Dataset excerpt

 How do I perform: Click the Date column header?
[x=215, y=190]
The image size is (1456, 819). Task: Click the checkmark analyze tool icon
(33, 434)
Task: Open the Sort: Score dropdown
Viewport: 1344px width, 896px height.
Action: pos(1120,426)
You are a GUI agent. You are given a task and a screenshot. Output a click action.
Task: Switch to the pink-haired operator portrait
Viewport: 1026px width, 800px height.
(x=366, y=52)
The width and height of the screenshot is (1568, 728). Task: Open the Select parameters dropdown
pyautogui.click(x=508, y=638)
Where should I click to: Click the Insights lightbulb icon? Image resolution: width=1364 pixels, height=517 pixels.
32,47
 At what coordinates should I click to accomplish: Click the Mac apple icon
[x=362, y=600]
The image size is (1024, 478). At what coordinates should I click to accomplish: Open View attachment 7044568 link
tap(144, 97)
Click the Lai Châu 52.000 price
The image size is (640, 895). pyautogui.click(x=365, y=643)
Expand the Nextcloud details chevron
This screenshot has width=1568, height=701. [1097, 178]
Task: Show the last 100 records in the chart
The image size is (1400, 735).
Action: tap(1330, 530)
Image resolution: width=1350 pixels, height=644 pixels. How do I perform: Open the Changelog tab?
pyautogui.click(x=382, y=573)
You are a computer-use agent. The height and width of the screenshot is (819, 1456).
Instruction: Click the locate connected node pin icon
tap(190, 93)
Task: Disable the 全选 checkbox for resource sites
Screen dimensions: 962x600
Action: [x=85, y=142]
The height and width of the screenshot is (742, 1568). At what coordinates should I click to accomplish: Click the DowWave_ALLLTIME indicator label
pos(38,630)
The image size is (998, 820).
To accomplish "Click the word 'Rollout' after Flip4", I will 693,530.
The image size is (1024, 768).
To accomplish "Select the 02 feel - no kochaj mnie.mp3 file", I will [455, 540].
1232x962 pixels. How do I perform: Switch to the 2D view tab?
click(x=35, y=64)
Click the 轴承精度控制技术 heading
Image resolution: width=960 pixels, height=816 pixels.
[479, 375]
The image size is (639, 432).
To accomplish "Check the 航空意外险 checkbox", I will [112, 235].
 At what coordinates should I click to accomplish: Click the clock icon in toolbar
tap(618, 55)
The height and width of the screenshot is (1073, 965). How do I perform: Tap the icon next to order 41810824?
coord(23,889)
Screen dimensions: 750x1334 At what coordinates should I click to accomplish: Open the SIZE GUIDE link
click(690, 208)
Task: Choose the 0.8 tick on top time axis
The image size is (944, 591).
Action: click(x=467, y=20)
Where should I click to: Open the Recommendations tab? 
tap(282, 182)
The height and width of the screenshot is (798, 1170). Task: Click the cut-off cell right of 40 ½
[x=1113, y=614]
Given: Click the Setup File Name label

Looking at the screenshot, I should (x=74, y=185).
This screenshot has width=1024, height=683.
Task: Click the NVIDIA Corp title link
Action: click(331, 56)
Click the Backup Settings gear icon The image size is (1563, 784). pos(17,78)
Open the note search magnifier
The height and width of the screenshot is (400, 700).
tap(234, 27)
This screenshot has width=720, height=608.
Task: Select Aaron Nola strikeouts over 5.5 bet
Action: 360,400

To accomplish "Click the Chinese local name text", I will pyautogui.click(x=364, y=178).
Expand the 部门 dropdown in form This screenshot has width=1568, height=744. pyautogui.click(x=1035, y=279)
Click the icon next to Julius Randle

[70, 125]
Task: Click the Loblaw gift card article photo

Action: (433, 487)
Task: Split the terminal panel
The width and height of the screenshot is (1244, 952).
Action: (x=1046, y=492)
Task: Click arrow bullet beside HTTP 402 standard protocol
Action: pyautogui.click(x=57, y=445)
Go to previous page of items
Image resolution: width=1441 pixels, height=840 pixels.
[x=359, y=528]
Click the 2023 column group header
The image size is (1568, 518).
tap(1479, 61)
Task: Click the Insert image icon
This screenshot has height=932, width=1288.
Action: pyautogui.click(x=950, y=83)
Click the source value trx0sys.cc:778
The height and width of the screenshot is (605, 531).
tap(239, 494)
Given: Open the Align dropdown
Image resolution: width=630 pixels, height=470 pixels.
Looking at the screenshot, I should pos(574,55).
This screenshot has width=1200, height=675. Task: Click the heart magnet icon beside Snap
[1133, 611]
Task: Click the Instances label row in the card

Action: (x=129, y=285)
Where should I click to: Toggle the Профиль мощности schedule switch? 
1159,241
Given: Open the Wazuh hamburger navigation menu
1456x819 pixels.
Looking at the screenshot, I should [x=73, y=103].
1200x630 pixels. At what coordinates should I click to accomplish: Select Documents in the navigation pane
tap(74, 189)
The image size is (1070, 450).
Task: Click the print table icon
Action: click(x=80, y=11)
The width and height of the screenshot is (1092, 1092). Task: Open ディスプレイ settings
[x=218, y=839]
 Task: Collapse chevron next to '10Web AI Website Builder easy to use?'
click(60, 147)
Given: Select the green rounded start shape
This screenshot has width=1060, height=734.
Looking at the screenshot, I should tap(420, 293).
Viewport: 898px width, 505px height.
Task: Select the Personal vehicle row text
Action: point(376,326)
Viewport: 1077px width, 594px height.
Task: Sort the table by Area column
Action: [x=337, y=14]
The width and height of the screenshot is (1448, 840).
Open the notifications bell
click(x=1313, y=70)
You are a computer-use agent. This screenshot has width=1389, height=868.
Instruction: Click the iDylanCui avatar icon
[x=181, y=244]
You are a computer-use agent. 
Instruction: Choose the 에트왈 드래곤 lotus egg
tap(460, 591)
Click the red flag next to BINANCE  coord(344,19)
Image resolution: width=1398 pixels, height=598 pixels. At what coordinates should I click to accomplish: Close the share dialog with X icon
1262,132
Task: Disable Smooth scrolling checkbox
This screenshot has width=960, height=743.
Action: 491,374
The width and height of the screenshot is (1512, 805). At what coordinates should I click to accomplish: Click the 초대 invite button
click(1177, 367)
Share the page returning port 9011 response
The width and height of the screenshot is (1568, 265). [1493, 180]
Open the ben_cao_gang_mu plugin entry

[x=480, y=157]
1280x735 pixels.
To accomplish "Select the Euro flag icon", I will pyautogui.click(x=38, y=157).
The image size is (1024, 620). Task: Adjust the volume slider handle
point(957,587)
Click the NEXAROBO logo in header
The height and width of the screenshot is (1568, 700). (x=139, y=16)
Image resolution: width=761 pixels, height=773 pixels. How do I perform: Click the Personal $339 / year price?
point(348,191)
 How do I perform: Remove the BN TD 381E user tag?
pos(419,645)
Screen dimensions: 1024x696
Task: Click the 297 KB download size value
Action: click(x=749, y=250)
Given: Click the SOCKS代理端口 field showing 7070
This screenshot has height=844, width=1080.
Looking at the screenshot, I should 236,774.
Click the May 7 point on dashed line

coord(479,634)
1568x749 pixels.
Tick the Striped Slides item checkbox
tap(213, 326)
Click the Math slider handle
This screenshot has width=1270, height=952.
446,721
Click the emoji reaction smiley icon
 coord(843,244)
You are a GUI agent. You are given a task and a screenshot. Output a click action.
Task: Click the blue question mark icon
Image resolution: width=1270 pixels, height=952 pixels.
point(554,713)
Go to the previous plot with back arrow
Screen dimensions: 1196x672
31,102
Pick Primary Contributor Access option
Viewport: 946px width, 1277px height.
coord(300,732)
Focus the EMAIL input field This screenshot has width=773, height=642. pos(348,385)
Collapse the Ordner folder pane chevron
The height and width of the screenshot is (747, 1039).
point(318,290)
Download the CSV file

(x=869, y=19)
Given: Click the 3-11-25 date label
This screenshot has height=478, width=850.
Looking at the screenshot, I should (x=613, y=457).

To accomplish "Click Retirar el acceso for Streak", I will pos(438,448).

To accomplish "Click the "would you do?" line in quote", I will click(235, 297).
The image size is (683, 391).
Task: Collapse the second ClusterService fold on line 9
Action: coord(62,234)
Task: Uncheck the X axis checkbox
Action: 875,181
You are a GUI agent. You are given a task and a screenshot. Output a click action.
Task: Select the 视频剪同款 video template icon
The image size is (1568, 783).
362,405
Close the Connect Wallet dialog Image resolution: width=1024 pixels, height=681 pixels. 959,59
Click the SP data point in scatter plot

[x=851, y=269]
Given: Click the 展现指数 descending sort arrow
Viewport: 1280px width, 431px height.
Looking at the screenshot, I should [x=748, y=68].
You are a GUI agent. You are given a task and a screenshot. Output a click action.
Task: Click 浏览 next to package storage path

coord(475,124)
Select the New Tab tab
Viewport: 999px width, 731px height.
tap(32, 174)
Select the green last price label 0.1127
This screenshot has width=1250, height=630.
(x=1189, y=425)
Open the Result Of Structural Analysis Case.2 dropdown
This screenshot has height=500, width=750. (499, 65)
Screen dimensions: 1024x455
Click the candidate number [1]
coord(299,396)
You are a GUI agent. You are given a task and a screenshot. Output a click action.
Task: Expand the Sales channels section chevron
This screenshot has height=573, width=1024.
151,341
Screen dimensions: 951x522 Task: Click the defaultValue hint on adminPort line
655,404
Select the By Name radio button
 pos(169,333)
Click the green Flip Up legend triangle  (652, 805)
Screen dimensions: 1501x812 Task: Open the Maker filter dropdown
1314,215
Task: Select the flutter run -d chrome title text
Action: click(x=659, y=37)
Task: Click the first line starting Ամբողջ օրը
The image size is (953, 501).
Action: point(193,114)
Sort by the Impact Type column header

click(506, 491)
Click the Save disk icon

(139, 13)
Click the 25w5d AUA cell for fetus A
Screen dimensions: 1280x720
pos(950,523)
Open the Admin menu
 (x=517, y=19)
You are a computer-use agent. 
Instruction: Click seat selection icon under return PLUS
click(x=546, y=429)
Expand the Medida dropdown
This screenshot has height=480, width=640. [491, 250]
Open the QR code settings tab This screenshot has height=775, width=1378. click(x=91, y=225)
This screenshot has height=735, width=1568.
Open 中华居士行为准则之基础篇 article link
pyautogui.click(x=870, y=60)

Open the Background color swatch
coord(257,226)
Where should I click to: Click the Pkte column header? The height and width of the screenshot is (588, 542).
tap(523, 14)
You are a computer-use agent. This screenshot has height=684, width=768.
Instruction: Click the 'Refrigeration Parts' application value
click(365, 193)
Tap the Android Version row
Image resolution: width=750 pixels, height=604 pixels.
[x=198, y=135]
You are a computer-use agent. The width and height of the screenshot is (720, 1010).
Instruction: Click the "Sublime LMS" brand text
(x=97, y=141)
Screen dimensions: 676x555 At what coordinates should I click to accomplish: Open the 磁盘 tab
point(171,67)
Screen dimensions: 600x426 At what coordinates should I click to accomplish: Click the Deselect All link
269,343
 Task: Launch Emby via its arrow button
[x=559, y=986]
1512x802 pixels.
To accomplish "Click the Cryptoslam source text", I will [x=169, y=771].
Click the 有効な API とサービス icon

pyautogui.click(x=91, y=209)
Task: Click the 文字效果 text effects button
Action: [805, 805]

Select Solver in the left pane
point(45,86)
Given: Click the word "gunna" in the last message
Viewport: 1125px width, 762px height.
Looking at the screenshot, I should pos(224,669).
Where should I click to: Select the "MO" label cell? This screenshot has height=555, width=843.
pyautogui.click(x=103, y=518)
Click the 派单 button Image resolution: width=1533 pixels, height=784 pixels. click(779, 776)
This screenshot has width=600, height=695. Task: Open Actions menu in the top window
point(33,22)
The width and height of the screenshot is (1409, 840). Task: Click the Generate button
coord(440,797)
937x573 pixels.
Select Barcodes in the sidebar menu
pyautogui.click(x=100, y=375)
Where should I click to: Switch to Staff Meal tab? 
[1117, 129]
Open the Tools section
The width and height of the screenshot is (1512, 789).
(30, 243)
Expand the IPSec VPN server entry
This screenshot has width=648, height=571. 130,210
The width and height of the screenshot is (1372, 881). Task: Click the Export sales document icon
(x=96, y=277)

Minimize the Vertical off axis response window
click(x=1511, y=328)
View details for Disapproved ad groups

*Stated task*
Write out the items word for word, starting with the line containing "The width and height of the screenshot is (1448, 840)." and going on through the line containing "[x=480, y=157]".

*Task result*
The width and height of the screenshot is (1448, 840).
Open the notifications bell
click(x=1313, y=70)
You are a computer-use agent. This screenshot has width=1389, height=868.
Instruction: Click the iDylanCui avatar icon
[x=181, y=244]
You are a computer-use agent. 
Instruction: Choose the 에트왈 드래곤 lotus egg
tap(460, 591)
Click the red flag next to BINANCE  coord(344,19)
Image resolution: width=1398 pixels, height=598 pixels. At what coordinates should I click to accomplish: Close the share dialog with X icon
1262,132
Task: Disable Smooth scrolling checkbox
This screenshot has width=960, height=743.
Action: 491,374
The width and height of the screenshot is (1512, 805). At what coordinates should I click to accomplish: Click the 초대 invite button
click(1177, 367)
Share the page returning port 9011 response
The width and height of the screenshot is (1568, 265). [1493, 180]
Open the ben_cao_gang_mu plugin entry

[x=480, y=157]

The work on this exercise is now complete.